----- Dataset entries -----
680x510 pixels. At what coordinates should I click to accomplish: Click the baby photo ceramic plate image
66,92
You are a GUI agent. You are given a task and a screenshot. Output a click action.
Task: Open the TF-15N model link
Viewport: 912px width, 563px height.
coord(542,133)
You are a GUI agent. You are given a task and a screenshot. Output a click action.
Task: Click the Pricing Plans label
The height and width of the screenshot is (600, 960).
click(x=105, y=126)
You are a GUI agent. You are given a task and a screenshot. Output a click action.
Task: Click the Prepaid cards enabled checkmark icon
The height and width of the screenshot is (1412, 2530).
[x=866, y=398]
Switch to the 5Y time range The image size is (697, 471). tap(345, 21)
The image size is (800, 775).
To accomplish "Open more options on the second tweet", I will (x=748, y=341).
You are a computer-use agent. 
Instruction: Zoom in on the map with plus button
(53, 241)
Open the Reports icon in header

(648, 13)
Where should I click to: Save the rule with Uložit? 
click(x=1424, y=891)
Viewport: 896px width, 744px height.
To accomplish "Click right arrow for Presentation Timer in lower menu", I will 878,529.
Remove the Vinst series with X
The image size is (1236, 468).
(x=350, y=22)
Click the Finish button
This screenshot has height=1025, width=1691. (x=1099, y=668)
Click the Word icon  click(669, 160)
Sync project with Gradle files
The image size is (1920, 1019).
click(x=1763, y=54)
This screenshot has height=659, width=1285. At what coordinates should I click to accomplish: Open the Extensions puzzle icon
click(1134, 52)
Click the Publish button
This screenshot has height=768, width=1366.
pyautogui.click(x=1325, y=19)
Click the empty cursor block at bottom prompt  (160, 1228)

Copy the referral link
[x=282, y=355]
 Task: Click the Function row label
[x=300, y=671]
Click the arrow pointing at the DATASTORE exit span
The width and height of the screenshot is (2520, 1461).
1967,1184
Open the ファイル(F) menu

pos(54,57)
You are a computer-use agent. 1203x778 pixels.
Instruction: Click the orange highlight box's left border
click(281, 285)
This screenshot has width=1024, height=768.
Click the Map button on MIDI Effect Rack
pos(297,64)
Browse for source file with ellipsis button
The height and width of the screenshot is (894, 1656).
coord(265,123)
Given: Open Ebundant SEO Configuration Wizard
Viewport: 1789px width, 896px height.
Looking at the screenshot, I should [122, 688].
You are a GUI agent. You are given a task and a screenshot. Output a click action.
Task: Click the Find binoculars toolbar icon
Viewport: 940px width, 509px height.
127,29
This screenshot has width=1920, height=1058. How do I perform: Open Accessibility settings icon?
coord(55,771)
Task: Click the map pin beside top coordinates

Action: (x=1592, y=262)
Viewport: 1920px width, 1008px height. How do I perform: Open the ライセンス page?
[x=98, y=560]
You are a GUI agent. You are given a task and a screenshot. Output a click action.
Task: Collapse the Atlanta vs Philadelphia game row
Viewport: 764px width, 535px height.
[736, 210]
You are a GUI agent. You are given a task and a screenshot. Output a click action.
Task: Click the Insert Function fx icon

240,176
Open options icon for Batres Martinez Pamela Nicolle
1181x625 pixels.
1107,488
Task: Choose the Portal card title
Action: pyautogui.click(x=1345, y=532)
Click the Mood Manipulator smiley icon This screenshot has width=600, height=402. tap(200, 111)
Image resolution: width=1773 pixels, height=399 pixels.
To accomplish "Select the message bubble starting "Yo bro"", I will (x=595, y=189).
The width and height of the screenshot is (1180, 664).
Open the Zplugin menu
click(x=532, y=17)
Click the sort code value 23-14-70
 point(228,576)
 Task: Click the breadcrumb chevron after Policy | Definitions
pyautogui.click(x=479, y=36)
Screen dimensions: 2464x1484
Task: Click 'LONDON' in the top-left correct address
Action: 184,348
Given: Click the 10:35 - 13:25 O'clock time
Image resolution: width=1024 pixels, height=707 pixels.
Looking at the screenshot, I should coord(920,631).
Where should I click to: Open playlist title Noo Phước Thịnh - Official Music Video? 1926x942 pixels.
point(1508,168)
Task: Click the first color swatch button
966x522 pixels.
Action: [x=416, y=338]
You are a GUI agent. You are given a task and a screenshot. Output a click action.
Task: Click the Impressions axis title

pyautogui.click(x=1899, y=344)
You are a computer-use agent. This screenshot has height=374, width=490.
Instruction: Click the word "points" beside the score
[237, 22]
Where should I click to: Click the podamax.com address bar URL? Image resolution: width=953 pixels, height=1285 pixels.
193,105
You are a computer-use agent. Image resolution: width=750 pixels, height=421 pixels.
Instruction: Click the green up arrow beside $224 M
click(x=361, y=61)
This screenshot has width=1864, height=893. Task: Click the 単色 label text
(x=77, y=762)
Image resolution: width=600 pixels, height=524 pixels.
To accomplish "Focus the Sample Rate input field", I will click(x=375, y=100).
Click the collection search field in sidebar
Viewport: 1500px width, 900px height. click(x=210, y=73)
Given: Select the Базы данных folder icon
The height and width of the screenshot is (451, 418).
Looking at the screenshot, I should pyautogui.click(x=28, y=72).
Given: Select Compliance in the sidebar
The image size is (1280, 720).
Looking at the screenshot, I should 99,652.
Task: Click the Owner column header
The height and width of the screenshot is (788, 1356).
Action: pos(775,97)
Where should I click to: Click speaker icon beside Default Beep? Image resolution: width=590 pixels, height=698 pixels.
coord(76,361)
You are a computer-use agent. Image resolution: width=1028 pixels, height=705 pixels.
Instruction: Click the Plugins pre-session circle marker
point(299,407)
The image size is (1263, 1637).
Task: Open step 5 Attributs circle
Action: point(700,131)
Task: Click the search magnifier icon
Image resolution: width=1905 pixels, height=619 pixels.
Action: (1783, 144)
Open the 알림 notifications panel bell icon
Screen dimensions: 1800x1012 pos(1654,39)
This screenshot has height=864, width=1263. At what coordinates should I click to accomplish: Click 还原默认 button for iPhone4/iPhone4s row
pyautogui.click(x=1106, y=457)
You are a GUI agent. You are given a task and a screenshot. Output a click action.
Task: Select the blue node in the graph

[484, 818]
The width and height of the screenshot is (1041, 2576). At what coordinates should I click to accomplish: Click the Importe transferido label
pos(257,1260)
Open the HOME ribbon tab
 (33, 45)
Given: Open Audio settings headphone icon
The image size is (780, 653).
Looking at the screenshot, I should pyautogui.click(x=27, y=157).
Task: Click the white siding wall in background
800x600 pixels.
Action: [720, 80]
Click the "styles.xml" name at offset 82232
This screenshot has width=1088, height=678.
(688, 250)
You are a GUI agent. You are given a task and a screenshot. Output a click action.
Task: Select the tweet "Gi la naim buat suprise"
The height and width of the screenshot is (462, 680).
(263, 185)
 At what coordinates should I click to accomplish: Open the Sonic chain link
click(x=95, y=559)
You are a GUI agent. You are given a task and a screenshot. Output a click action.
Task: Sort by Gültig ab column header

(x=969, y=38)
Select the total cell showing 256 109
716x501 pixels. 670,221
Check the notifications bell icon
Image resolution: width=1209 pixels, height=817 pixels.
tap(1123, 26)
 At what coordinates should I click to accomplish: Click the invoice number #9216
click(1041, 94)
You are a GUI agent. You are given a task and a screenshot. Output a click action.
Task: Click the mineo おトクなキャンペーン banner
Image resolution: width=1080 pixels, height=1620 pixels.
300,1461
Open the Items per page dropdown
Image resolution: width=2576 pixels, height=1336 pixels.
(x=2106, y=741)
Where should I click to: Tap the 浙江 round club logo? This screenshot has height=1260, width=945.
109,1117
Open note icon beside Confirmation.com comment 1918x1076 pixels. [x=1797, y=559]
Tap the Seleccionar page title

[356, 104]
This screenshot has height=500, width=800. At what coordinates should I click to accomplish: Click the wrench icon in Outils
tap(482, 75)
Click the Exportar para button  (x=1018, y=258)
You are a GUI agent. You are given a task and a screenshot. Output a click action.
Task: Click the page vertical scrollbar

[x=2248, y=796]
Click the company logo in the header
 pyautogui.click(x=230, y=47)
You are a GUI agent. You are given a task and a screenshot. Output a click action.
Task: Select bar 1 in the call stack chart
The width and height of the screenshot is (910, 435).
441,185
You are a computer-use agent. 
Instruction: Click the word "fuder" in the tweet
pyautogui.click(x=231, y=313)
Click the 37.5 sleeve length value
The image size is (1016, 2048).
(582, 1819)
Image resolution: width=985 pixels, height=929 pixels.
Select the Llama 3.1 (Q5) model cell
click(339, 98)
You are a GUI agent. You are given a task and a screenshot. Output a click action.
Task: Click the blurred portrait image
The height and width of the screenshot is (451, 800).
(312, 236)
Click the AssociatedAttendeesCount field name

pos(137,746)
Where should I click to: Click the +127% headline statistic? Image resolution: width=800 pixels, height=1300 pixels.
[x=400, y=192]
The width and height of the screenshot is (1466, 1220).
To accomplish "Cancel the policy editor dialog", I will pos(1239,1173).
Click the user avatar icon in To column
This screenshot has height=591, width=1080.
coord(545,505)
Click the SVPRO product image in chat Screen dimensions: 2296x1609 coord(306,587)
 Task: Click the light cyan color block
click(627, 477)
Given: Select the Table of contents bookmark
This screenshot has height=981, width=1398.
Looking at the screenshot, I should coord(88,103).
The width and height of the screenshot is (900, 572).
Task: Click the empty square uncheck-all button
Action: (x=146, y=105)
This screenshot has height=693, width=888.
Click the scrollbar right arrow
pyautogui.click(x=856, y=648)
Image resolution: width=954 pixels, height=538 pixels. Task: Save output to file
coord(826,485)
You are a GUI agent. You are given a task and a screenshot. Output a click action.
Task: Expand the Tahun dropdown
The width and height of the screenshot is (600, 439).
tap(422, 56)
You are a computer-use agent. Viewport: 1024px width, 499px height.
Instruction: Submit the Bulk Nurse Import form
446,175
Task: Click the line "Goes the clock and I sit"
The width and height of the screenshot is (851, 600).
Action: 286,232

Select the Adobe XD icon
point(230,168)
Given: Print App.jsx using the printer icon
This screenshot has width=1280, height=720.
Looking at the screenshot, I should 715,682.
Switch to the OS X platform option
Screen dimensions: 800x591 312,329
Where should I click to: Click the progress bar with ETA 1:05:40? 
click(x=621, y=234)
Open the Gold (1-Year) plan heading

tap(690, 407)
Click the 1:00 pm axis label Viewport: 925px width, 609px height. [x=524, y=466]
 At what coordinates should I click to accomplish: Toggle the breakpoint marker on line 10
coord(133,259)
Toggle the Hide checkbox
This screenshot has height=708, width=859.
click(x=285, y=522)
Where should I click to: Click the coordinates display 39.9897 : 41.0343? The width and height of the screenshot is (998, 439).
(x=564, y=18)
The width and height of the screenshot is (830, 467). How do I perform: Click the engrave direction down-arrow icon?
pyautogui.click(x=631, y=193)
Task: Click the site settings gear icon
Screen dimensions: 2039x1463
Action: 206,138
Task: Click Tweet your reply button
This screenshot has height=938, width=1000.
-----
§ Task instructions: Select every line in the rows above that contains the word "Toggle", and copy each of those lines.

§ Answer to the exercise:
 At what coordinates should I click to accomplish: Toggle the breakpoint marker on line 10
Toggle the Hide checkbox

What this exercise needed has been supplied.